Google Kick Start 2021 Round B

Here are my solutions to Google Kick Start 2021 Round B. Some of them (C & D) are not optimal, albeit they passed all the test cases.

Problem A - Increasing Substring

We simply go ahead and try appending the current letter after the last letter.

Complexity:

• Time complexity is $\mathcal{O}(|S|)$.
• Space complexity is $\mathcal{O}(|S|)$.

Code (C++)

#include <cstdio>
#include <iostream>
#include <vector>

using namespace std;

template <typename T>
void read(T &x) {
  x = 0;
  char c = getchar();
  T sig = 1;
  for (; !isdigit(c); c = getchar())
    if (c == '-') sig = -1;
  for (; isdigit(c); c = getchar()) x = (x << 3) + (x << 1) + c - '0';
  x *= sig;
}

class Solution {
 public:
  void solve(int case_num) {
    printf("Case #%d: 1 ", case_num);
    int n;
    read(n);
    string s;
    cin >> s;
    int last = 1;
    for (int i = 1; i < n; i++) {
      last = s[i] > s[i - 1] ? (last + 1) : 1;
      printf("%d ", last);
    }

    printf("\n");
  }
};

int main() {
  int t;
  read(t);
  for (int i = 1; i <= t; ++i) {
    Solution solution = Solution();
    solution.solve(i);
  }
}

Problem B - Longest Progression

For $N\leq3$, it is obvious that the answer is $N$.

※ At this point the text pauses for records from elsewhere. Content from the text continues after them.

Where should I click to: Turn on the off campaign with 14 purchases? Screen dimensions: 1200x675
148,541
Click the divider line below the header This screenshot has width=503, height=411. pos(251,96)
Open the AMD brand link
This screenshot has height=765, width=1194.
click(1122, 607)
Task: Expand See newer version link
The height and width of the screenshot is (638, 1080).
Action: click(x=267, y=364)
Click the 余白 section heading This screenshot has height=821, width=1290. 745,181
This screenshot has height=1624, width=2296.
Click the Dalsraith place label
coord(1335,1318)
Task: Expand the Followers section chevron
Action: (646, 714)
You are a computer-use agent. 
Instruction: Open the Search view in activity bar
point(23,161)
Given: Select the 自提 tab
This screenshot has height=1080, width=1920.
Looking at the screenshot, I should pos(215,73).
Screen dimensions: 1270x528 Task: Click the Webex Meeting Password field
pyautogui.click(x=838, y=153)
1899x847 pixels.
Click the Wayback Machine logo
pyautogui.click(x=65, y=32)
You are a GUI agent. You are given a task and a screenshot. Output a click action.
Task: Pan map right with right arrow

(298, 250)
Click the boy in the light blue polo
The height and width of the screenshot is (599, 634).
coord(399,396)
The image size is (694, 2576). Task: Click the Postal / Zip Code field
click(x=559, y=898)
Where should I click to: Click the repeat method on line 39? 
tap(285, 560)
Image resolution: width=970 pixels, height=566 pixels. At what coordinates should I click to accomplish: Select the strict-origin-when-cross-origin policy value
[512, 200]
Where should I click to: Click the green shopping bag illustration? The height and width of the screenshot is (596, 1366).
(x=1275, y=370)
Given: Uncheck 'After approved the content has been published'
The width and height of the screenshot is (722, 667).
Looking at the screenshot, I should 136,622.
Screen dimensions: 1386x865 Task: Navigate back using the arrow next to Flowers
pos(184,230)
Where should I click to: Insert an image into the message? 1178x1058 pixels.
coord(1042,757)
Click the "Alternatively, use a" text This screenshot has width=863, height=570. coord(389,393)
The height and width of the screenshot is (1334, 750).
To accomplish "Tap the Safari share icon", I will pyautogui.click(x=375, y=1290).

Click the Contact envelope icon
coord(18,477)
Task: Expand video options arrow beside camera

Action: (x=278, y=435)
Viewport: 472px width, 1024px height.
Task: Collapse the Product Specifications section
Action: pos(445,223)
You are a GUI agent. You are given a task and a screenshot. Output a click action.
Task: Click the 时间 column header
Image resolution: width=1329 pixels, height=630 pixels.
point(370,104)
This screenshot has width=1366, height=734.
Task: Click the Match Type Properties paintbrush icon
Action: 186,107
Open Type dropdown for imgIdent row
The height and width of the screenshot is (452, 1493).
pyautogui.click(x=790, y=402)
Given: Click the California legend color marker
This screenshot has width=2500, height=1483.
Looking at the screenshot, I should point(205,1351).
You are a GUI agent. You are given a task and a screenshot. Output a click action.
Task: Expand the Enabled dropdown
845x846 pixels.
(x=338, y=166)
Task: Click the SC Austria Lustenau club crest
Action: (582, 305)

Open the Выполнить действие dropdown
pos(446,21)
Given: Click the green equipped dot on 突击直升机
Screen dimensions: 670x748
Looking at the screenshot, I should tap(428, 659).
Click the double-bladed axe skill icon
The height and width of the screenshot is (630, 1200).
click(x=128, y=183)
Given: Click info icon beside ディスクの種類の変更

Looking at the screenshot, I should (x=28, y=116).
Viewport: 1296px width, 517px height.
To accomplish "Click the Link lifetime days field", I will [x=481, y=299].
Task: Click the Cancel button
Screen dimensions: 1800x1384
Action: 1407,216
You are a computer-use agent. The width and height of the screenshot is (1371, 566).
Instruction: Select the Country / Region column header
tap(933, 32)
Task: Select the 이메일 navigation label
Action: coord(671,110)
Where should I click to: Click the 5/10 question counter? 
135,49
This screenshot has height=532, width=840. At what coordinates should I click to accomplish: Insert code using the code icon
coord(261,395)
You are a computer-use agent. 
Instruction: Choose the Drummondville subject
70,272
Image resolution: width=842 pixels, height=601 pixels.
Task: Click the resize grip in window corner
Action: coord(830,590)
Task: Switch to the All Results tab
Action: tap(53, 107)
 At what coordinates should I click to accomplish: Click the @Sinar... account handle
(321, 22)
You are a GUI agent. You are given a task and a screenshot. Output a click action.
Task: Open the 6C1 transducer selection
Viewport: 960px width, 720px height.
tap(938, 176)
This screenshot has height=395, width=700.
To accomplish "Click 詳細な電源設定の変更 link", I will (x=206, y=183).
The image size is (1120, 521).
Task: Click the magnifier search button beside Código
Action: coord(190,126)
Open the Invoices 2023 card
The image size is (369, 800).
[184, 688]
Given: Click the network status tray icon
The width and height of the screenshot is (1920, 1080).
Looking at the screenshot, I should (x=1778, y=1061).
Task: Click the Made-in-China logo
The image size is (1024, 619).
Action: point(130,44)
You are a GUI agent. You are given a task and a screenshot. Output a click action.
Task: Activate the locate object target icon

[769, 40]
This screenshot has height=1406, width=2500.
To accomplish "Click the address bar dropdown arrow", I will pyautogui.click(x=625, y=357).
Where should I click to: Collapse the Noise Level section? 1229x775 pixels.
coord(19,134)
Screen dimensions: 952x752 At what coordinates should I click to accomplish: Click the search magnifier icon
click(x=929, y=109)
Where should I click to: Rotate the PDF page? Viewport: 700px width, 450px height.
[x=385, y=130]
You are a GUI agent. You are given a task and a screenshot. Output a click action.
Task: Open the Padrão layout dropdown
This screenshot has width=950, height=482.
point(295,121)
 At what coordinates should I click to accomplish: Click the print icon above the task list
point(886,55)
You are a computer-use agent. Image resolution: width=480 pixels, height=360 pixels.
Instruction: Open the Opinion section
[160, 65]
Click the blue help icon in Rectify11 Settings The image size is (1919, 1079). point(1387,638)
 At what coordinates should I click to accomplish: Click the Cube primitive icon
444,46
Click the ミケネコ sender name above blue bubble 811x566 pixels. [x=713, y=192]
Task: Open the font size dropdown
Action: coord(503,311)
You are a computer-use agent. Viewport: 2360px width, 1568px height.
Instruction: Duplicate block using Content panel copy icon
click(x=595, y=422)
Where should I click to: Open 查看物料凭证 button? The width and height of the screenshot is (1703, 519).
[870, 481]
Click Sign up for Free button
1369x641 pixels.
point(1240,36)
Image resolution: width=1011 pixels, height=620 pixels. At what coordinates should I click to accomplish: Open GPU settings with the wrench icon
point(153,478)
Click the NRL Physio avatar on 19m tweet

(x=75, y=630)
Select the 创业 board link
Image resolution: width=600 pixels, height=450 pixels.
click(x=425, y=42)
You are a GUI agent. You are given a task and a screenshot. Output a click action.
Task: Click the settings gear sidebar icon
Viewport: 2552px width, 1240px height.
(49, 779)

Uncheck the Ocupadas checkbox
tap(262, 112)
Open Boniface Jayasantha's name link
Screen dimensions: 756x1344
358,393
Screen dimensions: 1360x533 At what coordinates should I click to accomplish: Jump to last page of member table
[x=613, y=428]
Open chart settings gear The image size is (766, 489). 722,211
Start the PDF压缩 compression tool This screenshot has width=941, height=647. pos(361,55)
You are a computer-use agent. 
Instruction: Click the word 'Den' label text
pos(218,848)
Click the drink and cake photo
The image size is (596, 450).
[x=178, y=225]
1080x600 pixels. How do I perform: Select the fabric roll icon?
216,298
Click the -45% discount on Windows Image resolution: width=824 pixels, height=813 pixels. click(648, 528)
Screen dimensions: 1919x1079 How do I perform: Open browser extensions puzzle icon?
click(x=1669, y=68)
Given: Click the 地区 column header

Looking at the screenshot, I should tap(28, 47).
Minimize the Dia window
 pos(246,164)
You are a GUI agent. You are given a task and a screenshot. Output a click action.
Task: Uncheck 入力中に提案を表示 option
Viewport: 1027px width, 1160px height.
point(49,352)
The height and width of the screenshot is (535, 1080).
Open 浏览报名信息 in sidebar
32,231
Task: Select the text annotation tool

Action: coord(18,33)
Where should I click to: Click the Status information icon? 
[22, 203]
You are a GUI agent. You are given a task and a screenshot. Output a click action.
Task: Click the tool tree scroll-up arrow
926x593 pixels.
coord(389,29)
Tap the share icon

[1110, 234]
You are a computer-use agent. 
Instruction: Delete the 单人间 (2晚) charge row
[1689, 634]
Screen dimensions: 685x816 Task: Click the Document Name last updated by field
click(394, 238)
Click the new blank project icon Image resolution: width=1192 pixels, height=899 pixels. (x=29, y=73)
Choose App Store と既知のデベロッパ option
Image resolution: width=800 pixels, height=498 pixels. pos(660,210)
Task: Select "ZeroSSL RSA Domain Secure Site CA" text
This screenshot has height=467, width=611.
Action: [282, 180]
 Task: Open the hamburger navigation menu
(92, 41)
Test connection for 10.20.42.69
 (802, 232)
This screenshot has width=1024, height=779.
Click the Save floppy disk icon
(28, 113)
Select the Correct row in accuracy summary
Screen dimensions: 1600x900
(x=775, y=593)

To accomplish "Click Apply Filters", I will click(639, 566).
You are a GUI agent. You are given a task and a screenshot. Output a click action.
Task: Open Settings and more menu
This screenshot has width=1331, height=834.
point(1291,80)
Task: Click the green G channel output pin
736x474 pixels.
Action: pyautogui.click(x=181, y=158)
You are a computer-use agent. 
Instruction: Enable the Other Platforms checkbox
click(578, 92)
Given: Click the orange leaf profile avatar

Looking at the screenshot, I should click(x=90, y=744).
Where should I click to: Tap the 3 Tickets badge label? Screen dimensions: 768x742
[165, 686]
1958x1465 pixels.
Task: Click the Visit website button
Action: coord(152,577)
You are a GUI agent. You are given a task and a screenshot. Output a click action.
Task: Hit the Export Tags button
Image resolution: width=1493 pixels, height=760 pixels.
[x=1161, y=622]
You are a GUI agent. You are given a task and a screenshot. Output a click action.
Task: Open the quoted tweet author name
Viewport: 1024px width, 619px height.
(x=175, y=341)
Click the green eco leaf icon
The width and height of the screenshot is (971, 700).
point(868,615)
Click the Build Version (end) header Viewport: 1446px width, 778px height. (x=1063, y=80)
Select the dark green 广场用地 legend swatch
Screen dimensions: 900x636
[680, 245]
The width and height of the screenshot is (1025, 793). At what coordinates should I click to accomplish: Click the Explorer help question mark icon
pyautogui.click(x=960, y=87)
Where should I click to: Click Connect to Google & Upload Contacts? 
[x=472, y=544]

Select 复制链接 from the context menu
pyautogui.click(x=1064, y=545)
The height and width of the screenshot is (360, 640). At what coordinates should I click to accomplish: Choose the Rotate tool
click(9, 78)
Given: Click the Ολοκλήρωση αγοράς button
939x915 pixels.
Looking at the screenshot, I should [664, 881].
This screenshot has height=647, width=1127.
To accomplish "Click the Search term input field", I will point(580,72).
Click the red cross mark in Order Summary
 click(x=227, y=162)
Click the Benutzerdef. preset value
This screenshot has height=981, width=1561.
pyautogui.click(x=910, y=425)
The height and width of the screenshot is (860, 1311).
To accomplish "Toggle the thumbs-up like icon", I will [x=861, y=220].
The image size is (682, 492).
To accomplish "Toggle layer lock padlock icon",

For $N\geq4$, we can first calculate $l[i]$, which denotes the length of the longest arithmetic array from left till $i$ without making any changes, and $r[i]$, which denotes the length of the longest arithmetic array from right till $i$ without making changes.

Then we check each position $i$ to see if we could get a longer length by changing $a[i]$ so that we can:

• combine $l[i-1]$ and $r[i+1]$
• combine $l[i-1]$ and $a[i+1]$
• combine $a[i-1]$ and $r[i+1]$

And the complexity:

• Time complexity is $\mathcal{O}(N)$.

• Space complexity is $\mathcal{O}(N)$.

Code (C++)

#include <cstdio>
#include <iostream>
#include <vector>

using namespace std;

template <typename T>
void read(T &x) {
  x = 0;
  char c = getchar();
  T sig = 1;
  for (; !isdigit(c); c = getchar())
    if (c == '-') sig = -1;
  for (; isdigit(c); c = getchar()) x = (x << 3) + (x << 1) + c - '0';
  x *= sig;
}

class Solution {
 public:
  void solve(int case_num) {
    printf("Case #%d: ", case_num);
    int n;
    read(n);
    vector<int> a(n);
    for (int i = 0; i < n; ++i) read(a[i]);

    if (n <= 3) {
      printf("%d\n", n);
      return;
    }

    vector<int> l(n), r(n);
    l[0] = 1;
    l[1] = 2;
    for (int i = 2; i < n; ++i) {
      if (a[i] - a[i - 1] == a[i - 1] - a[i - 2])
        l[i] = l[i - 1] + 1;
      else
        l[i] = 2;
    }

    r[n - 1] = 1;
    r[n - 2] = 2;
    for (int i = n - 3; i >= 0; --i) {
      if (a[i + 1] - a[i] == a[i + 2] - a[i + 1])
        r[i] = r[i + 1] + 1;
      else
        r[i] = 2;
    }

    int ans = max(l[n - 2] + 1, r[1] + 1);
    for (int i = 1; i < n - 1; ++i) {
      ans = max(ans, max(l[i - 1] + 1, r[i + 1] + 1));
      if (i >= 2 && a[i + 1] - a[i - 1] == 2 * (a[i - 1] - a[i - 2]))
        ans = max(ans, l[i - 1] + 2);
      if (i + 2 < n && a[i + 1] - a[i - 1] == 2 * (a[i + 2] - a[i + 1]))
        ans = max(ans, r[i + 1] + 2);
      if (i >= 2 && i + 2 < n &&
          a[i + 1] - a[i - 1] == 2 * (a[i - 1] - a[i - 2]) &&
          a[i - 1] - a[i - 2] == a[i + 2] - a[i + 1])
        ans = max(ans, l[i - 1] + r[i + 1] + 1);
    }

    printf("%d\n", ans);
  }
};

int main() {
  ios::sync_with_stdio(false);
  cin.tie(0);
  int t;
  read(t);
  for (int i = 1; i <= t; ++i) {
    Solution solution = Solution();
    solution.solve(i);
  }
}

Problem C - Consecutive Primes

Solution I: Prime gap

The official solution leverages the concept of the prime gap and is a very beautiful brute-force solution. Simply finding the three primes $A<B\leq\sqrt{S}<C$ closest to $\sqrt{S}$ works.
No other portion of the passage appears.